> Data shown
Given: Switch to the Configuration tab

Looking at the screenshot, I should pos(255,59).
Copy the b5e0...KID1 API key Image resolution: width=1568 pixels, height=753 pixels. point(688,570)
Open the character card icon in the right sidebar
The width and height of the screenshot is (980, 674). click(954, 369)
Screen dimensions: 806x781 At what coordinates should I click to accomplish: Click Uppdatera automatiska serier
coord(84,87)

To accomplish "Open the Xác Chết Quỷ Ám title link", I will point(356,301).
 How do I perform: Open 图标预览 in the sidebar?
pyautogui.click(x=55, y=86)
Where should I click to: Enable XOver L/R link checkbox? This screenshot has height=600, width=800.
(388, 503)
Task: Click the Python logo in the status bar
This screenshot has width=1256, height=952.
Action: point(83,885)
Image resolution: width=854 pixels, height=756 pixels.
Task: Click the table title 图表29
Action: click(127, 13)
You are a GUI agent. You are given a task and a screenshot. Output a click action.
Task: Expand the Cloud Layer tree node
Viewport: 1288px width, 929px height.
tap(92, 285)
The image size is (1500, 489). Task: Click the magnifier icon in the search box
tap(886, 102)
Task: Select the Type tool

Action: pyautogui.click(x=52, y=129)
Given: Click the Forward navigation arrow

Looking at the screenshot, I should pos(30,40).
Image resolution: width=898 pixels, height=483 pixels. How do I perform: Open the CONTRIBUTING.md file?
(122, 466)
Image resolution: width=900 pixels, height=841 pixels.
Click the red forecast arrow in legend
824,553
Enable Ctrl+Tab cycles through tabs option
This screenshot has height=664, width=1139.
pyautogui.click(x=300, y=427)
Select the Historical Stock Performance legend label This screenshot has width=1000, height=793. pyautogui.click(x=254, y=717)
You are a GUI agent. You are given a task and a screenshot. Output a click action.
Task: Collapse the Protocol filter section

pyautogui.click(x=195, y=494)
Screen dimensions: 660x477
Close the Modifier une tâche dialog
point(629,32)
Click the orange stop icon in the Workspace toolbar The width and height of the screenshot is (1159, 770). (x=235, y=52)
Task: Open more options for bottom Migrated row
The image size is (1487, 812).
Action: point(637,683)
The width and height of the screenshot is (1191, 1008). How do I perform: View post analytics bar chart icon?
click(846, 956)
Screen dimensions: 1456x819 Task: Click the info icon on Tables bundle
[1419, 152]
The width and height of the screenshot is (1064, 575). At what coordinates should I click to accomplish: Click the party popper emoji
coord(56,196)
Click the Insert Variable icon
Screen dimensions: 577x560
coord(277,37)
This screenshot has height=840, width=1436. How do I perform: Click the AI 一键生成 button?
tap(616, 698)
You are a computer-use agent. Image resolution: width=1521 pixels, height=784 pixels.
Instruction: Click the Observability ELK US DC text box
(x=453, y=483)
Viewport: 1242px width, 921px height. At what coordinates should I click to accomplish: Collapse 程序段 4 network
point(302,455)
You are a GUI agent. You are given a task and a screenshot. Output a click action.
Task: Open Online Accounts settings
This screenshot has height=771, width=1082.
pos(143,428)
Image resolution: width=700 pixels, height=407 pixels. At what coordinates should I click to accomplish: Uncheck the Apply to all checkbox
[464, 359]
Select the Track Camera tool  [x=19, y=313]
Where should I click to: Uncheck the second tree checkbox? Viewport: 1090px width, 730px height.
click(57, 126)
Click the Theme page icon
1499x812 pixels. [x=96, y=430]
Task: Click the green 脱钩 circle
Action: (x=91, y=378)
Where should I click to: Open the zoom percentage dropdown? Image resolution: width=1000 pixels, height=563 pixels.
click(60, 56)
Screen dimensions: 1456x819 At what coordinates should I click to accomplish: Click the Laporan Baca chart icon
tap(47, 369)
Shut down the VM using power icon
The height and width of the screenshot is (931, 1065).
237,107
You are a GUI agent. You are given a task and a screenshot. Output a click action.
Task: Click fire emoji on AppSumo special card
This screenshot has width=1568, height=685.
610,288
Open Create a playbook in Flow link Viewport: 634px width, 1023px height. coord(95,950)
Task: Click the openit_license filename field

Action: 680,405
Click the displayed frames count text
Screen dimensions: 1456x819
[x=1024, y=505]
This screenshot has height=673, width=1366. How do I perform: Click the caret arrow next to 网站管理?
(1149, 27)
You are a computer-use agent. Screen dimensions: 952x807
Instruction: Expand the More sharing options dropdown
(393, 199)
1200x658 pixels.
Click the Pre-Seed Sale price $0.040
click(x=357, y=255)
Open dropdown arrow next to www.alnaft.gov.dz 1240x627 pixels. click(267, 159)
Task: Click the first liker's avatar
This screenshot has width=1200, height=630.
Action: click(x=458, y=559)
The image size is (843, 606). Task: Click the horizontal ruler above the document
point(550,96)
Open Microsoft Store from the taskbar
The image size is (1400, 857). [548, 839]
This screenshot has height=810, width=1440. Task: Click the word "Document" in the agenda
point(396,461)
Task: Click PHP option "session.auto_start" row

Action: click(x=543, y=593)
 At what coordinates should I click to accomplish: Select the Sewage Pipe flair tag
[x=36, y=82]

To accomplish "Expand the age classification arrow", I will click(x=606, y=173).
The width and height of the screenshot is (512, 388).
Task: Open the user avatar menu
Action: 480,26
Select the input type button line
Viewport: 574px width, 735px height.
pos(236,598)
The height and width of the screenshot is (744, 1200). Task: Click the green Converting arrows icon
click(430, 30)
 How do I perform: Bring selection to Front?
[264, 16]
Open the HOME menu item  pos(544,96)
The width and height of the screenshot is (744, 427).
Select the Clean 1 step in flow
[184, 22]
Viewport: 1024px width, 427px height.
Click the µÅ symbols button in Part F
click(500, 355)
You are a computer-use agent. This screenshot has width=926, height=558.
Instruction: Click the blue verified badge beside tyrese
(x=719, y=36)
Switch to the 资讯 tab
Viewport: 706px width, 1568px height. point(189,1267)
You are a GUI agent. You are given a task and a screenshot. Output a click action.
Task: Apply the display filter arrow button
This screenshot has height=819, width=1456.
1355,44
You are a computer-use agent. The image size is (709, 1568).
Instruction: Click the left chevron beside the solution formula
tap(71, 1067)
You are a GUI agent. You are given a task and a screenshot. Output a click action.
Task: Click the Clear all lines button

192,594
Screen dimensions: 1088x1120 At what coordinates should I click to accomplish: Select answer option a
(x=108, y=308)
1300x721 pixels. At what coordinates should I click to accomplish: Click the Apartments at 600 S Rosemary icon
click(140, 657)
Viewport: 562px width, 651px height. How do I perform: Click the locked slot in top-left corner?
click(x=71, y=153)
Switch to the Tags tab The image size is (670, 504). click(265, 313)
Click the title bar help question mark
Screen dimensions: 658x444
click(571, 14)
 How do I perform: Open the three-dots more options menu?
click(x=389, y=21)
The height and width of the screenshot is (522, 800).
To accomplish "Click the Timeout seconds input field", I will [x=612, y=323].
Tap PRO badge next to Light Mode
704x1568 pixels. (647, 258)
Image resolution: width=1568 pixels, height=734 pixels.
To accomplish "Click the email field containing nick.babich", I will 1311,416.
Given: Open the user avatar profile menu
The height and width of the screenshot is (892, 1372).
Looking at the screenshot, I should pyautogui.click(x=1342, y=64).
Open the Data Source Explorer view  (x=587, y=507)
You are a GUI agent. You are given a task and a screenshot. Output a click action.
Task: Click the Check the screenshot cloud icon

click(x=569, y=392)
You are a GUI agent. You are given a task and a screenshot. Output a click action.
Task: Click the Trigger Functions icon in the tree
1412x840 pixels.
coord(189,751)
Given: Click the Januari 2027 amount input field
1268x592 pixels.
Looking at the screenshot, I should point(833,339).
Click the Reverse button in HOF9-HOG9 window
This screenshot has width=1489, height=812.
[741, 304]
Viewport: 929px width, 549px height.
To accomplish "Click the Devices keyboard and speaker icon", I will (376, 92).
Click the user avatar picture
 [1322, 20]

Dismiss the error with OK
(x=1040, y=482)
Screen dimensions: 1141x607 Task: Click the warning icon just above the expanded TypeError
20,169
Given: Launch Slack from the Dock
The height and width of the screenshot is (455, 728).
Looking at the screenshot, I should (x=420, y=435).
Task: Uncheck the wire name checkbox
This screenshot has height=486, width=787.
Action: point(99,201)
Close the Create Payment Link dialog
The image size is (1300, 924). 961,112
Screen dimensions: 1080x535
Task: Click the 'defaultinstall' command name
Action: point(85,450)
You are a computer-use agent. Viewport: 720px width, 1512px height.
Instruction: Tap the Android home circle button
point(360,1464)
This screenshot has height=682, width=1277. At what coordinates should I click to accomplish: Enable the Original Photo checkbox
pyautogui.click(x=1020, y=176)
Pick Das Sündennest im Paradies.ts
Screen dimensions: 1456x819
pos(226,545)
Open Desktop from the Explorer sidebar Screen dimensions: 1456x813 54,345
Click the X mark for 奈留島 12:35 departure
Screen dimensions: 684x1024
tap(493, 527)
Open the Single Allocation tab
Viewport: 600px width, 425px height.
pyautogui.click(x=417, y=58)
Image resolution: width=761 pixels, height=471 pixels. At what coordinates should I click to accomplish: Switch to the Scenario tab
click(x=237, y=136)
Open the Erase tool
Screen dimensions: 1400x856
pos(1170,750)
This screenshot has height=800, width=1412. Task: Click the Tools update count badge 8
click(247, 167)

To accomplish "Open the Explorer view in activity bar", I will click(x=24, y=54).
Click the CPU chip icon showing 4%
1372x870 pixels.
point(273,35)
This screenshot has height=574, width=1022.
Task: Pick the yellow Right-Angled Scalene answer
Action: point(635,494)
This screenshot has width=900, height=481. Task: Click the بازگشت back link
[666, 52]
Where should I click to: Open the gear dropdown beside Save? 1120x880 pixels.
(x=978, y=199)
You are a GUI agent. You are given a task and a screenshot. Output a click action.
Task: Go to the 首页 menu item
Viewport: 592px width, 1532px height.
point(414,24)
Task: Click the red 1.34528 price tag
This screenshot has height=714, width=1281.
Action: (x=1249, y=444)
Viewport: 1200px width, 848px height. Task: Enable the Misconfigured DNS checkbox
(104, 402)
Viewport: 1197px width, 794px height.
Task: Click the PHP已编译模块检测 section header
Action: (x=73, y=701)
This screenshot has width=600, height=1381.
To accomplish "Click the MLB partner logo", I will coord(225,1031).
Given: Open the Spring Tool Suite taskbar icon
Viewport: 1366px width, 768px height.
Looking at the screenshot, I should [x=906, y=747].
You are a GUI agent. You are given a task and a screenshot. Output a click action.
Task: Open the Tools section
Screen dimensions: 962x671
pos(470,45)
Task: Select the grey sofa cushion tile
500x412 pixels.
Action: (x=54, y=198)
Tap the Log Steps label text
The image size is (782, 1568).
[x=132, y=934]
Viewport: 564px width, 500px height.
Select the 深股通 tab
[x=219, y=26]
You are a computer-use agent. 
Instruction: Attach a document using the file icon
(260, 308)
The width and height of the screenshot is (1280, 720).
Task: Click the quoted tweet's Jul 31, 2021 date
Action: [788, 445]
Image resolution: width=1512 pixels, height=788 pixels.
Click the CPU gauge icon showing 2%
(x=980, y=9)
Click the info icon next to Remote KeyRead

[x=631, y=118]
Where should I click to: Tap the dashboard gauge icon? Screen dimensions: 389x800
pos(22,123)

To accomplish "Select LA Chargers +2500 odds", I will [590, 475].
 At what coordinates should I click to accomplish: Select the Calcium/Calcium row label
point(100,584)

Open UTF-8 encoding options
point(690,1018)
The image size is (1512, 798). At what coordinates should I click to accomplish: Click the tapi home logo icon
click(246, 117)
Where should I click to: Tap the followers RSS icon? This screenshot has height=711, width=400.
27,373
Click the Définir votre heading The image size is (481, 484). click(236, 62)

> What needs to be done
Which lines in the rows above contain the word "badge"? Copy out every one of them.

> Output of the exercise
Instruction: Click the blue verified badge beside tyrese
Tap PRO badge next to Light Mode
This screenshot has height=800, width=1412. Task: Click the Tools update count badge 8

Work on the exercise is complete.